■ Consigne 1
Dans les lignes, depuis celle qui contient "Open Layer Properties tool" jusqu'à celle qui contient "Looking at the screenshot, I should (x=954, y=673)." incluses, renommez "radio button" en "option button". Redonnez uniquement cette plage de lignes, sans aucune autre modification.

■ Extrait fourni
.....

Le cinéma à Lyon
19/11/19

Conférence de Jean-Charles BONNET, agrégé de l’Université (Histoire)

La ville des Frères Lumière, devenue, depuis dix ans, la capitale « rêvée » du cinéma, grâce à son Festival d’octobre, est aussi la cité où furent tournés - comme l’a si bien montré Thierry Frémaux - quelques-uns des premiers films de l’Histoire du Septième Art. C’est également à Lyon que, 2 rue de la République, furent projetées le 25 janvier 1896, les premières réalisations cinématographiques, juste après Paris.

1/ Les salles de cinéma de Lyon

À Lyon, comme partout en France, « l’art de voir fut d’abord un art de foire » et les noms de Jérôme Dulaar et de Melchior (Pinard) s’imposent immédiatement à l’historien ! Ces forains projetaient sur des draps passés au lait de chaux de petits films achetés notamment à Charles Pathé, l’un des deux pionniers (avec Léon Gaumont) de l’industrie du cinéma. Dulaar comme Melchior finirent par se sédentariser.

Au départ, sur l’avenir de cette invention subsistaient bien des doutes, ce qui explique pour les salles un taux élevé de « mortalité infantile » mais surtout une polyvalence qui dura, parfois, fort longtemps. Beaucoup de salles de spectacles ne furent pas, d’entrée de jeu, complétement vouées au cinéma : le Septième Art y fit bon ménage, notamment avec le music-hall. D’ailleurs, longtemps, dans les annonces du « Progrès », music-hall et cinéma furent présentés sous la même rubrique.

Comme l’a bien montré Renaud Chapelain, le système dominant de distribution de Pathé et de Gaumont ne fit pas obstacle à une stupéfiante floraison de cinémas de moindre importance, « commerces de proximité » ou cinémas paroissiaux. Mais à ceux-là échappaient, lors de leurs sorties, les films majeurs, monopolisés par les « grandes surfaces » de la presqu’île.

En vue cavalière, disons que, pour toutes ces salles, il y eut deux grands tournants : l’arrivée du cinéma « sonore et parlant » au début des années trente et la mutation des années 1980, explicable par de multiples facteurs : présence en nombre de téléviseurs dans les foyers, politique agressive de l’UGC passé au secteur privé en 1971, rapprochement des deux vieux concurrents Gaumont et Pathé.

L’arrivée du cinéma parlant (premier film à Lyon au « Tivoli », en mars 1929) décida nombre de propriétaires de salles jusqu’ici polyvalentes à passer entièrement au cinéma. Se développa aussi la pratique du « cinéma permanent », que Jean Cocteau fustigeait en 1951. Bertrand Tavernier nous a conté, dans ses livres ou films de souvenirs, de pittoresques anecdotes sur la vie de ces cinémas permanents lyonnais, par exemple le « Splendor », rue Puits Gaillot. Le « permanent » donnait tout son sens au métier des « ouvreuses » et à leurs deux outils de travail : la lampe électrique et le panier de friandises. Dans son « Dictionnaire amoureux du cinéma », Jean Tulard regrette la disparition de ces animatrices de la pénombre.

.....

Lignes pour repérer les objets affichés:
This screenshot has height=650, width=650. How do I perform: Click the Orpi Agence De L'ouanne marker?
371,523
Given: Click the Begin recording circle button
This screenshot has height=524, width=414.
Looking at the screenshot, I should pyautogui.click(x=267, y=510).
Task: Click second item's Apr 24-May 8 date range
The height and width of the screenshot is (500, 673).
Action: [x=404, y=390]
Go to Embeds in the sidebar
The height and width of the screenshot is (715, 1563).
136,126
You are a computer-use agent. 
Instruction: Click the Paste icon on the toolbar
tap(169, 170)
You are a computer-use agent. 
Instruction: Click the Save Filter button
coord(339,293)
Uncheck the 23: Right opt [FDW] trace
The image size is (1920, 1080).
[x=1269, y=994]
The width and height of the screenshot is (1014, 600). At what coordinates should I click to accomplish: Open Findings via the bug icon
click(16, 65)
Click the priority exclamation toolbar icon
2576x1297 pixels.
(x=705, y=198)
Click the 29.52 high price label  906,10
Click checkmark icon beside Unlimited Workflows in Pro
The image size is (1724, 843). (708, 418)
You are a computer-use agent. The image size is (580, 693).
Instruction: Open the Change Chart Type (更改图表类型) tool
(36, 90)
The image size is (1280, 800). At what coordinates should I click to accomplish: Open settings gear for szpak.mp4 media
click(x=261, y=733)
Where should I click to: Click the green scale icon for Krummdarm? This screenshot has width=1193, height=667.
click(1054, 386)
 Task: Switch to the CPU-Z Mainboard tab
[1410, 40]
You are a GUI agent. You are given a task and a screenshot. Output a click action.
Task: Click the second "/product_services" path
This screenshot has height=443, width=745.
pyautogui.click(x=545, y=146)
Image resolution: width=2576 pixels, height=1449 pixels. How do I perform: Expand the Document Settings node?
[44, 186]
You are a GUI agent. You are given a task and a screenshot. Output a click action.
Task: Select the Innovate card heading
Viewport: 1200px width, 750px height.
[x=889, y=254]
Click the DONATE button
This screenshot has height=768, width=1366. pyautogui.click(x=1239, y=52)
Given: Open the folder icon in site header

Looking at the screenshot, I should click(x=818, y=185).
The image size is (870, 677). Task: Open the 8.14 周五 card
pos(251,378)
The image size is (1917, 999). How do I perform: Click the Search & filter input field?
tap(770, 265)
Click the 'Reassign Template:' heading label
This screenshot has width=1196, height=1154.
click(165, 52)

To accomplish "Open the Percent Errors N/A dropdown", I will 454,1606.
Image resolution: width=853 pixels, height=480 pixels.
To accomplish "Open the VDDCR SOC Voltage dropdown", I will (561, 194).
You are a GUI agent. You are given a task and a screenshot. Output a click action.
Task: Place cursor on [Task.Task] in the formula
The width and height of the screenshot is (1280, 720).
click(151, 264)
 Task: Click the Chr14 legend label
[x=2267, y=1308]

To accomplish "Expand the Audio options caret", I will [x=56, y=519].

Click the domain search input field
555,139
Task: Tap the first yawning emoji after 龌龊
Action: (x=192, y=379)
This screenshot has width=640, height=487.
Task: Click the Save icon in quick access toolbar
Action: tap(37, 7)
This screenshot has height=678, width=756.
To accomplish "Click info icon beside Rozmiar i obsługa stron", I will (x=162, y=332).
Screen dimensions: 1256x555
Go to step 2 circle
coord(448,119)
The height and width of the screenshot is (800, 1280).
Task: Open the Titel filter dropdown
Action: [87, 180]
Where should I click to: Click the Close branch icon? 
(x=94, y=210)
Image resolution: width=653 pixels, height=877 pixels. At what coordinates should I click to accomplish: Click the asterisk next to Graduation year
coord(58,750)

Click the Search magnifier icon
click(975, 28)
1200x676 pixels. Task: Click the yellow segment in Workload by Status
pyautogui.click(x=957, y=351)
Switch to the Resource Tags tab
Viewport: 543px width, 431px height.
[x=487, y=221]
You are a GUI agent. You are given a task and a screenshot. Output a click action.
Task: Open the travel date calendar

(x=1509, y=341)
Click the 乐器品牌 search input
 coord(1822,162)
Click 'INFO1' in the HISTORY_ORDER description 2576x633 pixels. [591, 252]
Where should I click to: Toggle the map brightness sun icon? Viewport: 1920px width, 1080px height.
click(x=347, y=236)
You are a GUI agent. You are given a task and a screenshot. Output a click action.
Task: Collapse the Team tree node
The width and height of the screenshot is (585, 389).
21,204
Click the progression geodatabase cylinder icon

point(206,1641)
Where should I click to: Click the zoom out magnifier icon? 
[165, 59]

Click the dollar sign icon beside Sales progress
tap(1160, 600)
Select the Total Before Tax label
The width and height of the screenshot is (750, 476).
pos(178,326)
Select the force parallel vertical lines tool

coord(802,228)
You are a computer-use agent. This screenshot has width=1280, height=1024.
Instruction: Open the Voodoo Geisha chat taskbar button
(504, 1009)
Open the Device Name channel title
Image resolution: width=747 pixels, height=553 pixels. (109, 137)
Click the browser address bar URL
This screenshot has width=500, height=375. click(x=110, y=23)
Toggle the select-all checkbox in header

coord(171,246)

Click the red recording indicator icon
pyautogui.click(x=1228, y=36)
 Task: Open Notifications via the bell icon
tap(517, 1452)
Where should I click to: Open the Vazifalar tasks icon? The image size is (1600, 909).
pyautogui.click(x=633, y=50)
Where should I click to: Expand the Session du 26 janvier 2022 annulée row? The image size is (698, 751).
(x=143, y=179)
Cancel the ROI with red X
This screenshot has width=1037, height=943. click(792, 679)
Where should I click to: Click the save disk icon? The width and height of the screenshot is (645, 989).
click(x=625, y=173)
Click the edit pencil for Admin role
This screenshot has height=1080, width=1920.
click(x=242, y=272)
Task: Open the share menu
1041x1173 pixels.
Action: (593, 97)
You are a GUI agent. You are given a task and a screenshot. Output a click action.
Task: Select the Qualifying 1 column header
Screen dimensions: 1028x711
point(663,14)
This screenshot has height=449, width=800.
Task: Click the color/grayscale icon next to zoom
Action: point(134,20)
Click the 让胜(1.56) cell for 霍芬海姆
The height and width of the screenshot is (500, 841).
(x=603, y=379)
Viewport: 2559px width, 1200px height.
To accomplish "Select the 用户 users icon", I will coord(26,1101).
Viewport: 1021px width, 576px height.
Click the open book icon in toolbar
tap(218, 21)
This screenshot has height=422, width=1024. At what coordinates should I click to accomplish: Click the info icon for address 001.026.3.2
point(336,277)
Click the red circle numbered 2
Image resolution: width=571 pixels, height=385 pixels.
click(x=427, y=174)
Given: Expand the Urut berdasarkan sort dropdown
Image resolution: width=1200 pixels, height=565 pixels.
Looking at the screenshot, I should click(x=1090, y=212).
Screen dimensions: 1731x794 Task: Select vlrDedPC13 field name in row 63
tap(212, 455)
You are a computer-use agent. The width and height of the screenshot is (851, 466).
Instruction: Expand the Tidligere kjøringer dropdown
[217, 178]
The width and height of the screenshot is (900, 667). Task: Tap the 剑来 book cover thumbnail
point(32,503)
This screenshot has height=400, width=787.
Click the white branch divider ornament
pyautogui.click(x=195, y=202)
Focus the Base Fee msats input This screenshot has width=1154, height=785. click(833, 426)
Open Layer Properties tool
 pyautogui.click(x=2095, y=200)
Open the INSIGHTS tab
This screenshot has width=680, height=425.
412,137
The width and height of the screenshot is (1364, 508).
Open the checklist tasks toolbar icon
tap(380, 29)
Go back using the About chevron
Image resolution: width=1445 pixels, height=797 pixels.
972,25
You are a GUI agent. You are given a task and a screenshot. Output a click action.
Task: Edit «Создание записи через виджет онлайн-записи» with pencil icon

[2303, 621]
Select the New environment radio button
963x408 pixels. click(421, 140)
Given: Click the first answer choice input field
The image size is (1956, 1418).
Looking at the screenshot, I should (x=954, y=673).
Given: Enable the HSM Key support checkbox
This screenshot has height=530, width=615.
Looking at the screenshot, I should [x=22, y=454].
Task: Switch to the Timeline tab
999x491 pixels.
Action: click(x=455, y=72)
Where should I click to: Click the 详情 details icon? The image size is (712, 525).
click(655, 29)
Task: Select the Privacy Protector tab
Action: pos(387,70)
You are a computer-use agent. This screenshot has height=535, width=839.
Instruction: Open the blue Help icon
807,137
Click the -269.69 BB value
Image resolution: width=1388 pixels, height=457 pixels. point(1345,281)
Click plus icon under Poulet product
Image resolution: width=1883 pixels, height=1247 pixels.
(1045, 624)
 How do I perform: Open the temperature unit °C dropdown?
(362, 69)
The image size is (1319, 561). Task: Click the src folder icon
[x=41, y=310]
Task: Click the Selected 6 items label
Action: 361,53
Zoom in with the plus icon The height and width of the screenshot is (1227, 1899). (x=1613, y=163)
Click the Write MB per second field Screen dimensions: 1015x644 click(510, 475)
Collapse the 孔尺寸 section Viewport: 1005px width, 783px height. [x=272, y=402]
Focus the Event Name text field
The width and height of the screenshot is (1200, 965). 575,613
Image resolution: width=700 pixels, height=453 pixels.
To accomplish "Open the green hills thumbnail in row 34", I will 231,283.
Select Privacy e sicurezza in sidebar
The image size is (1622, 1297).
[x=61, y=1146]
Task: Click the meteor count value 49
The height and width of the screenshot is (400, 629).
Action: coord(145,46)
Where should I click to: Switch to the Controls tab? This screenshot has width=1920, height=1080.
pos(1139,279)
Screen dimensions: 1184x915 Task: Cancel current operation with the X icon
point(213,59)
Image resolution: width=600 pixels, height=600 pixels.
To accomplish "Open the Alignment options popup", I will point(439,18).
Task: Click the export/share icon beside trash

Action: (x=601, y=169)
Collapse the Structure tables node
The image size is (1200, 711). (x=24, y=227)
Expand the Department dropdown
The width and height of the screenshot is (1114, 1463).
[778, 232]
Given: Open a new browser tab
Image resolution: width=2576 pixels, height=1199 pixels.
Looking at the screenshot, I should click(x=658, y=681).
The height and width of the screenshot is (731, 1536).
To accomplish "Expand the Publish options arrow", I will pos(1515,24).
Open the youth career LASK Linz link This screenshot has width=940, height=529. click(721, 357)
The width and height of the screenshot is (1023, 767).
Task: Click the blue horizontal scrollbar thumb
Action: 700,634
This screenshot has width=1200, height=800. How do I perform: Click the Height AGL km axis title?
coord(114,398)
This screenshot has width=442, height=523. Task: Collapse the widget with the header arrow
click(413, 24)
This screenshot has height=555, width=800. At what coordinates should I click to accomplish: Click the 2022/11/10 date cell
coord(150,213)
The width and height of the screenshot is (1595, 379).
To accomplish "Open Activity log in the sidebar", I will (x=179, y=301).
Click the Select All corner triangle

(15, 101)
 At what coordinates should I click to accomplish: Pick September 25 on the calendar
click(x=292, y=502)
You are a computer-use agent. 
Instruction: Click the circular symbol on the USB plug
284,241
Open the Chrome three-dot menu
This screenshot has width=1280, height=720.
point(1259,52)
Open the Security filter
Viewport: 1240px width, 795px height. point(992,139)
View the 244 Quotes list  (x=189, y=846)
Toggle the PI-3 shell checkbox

.....

■ Consigne 2
Rédigez la suite du texte sur le cinéma à Lyon, en reprenant juste après sa dernière phrase.

■ Réponse attendue 1
Open Layer Properties tool
 pyautogui.click(x=2095, y=200)
Open the INSIGHTS tab
This screenshot has width=680, height=425.
412,137
The width and height of the screenshot is (1364, 508).
Open the checklist tasks toolbar icon
tap(380, 29)
Go back using the About chevron
Image resolution: width=1445 pixels, height=797 pixels.
972,25
You are a GUI agent. You are given a task and a screenshot. Output a click action.
Task: Edit «Создание записи через виджет онлайн-записи» with pencil icon

[2303, 621]
Select the New environment option button
963x408 pixels. click(421, 140)
Given: Click the first answer choice input field
The image size is (1956, 1418).
Looking at the screenshot, I should (x=954, y=673).

■ Réponse attendue 2
De grands et beaux cinémas, souvent proches les uns des autres, ornaient le centre de Lyon : Royal-Aubert, Majestic, Tivoli, Scala, Grolée et Ciné-journal. La modernisation du Pathé-Palace, qui s’appelait alors le Pathé-Nathan, retint, en 1933, l’attention des journaux parisiens : 1 800 places et… la climatisation ! Sur la rive gauche, on admirait le « Lumina-Gaumont », ancienne brasserie (elle en gardait le profil, cours Vitton) et l’« Eldorado » (cours Gambetta) avec sa magnifique salle qui, ultérieurement, servit de décor pour le film « La chair de l’orchidée ». Saluons aussi le « Chanteclair » sur le boulevard de la Croix-Rousse !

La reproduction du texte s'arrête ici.